Opto-VLSI Devices and Circuits for Biomedical and Healthcare Applications
Title | Opto-VLSI Devices and Circuits for Biomedical and Healthcare Applications PDF eBook |
Author | Ankur Kumar |
Publisher | CRC Press |
Pages | 218 |
Release | 2023-09-04 |
Genre | Technology & Engineering |
ISBN | 1000932346 |
The text comprehensively discusses the latest Opto-VLSI devices and circuits useful for healthcare and biomedical applications. It further emphasizes the importance of smart technologies such as artificial intelligence, machine learning, and the internet of things for the biomedical and healthcare industries. Discusses advanced concepts in the field of electro-optics devices for medical applications. Presents optimization techniques including logical effort, particle swarm optimization and genetic algorithm to design Opto-VLSI devices and circuits. Showcases the concepts of artificial intelligence and machine learning for smart medical devices and data auto-collection for distance treatment. Covers advanced Opto-VLSI devices including a field-effect transistor and optical sensors, spintronic and photonic devices. Highlights application of flexible electronics in health monitoring and artificial intelligence integration for better medical devices. The text presents the advances in the fields of optics and VLSI and their applicability in diverse areas including biomedical engineering and the healthcare sector. It covers important topics such as FET biosensors, optical biosensors and advanced optical materials. It further showcases the significance of smart technologies such as artificial intelligence, machine learning and the internet of things for the biomedical and healthcare industries. It will serve as an ideal design book for senior undergraduate, graduate students, and academic researchers in the fields including electrical engineering, electronics and communication engineering, computer engineering and biomedical engineering.

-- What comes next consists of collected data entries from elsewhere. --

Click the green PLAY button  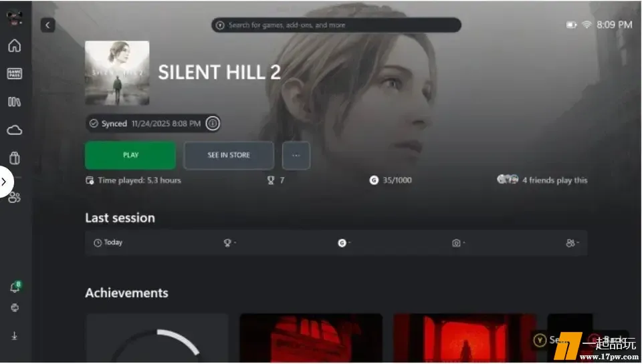pos(130,155)
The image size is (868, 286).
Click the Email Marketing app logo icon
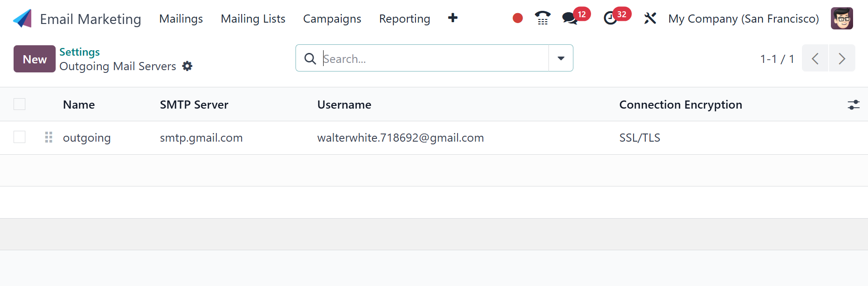point(23,19)

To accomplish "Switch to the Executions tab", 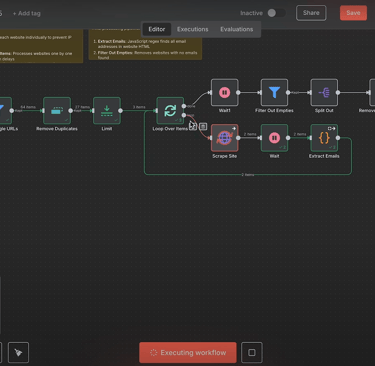I will pyautogui.click(x=193, y=29).
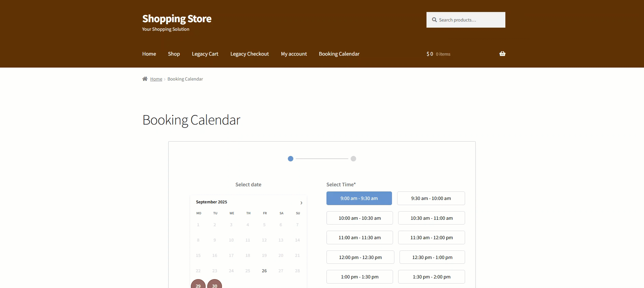Go to next month in calendar
644x288 pixels.
(301, 203)
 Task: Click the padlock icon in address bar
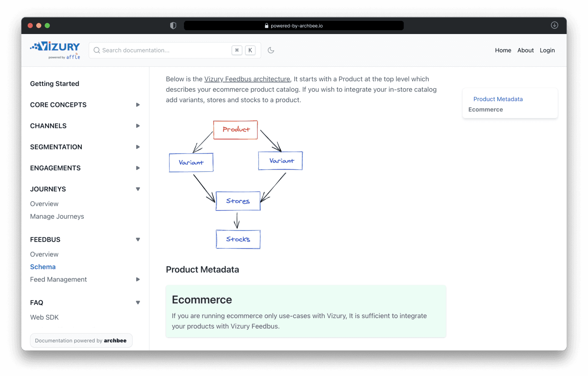(x=267, y=26)

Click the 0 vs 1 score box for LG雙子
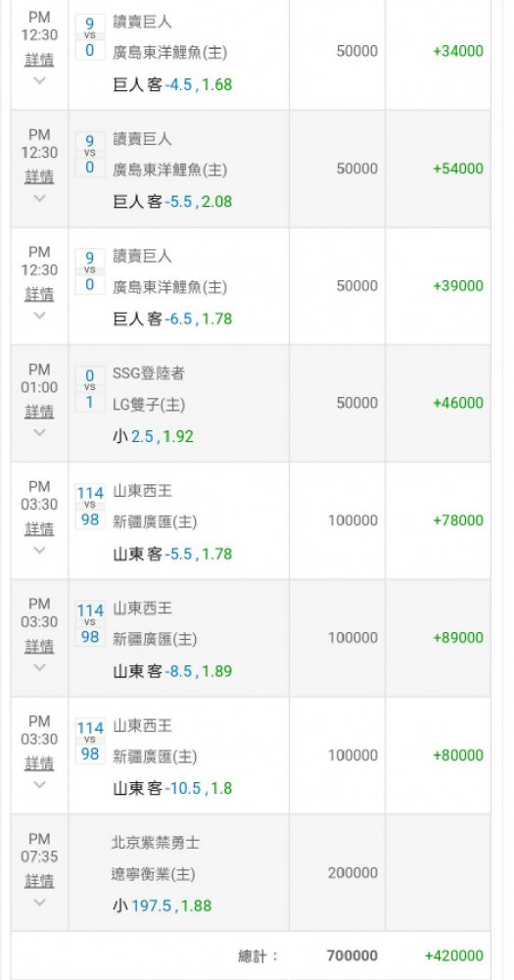(90, 389)
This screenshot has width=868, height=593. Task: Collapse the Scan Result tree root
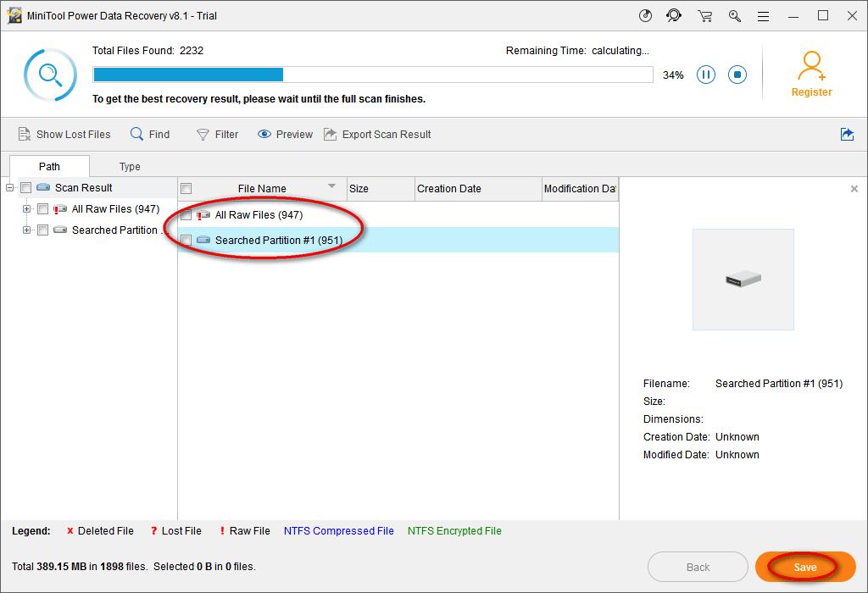click(x=9, y=188)
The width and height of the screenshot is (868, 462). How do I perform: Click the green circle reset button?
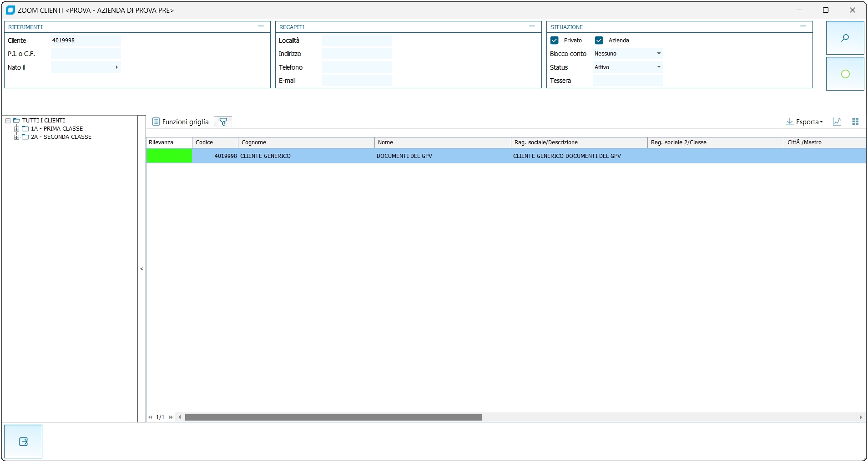(x=845, y=74)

Machine Learning Applications in Electronic Design Automation
Title | Machine Learning Applications in Electronic Design Automation PDF eBook |
Author | Haoxing Ren |
Publisher | Springer Nature |
Pages | 585 |
Release | 2023-01-01 |
Genre | Technology & Engineering |
ISBN | 303113074X |
This book serves as a single-source reference to key machine learning (ML) applications and methods in digital and analog design and verification. Experts from academia and industry cover a wide range of the latest research on ML applications in electronic design automation (EDA), including analysis and optimization of digital design, analysis and optimization of analog design, as well as functional verification, FPGA and system level designs, design for manufacturing (DFM), and design space exploration. The authors also cover key ML methods such as classical ML, deep learning models such as convolutional neural networks (CNNs), graph neural networks (GNNs), generative adversarial networks (GANs) and optimization methods such as reinforcement learning (RL) and Bayesian optimization (BO). All of these topics are valuable to chip designers and EDA developers and researchers working in digital and analog designs and verification.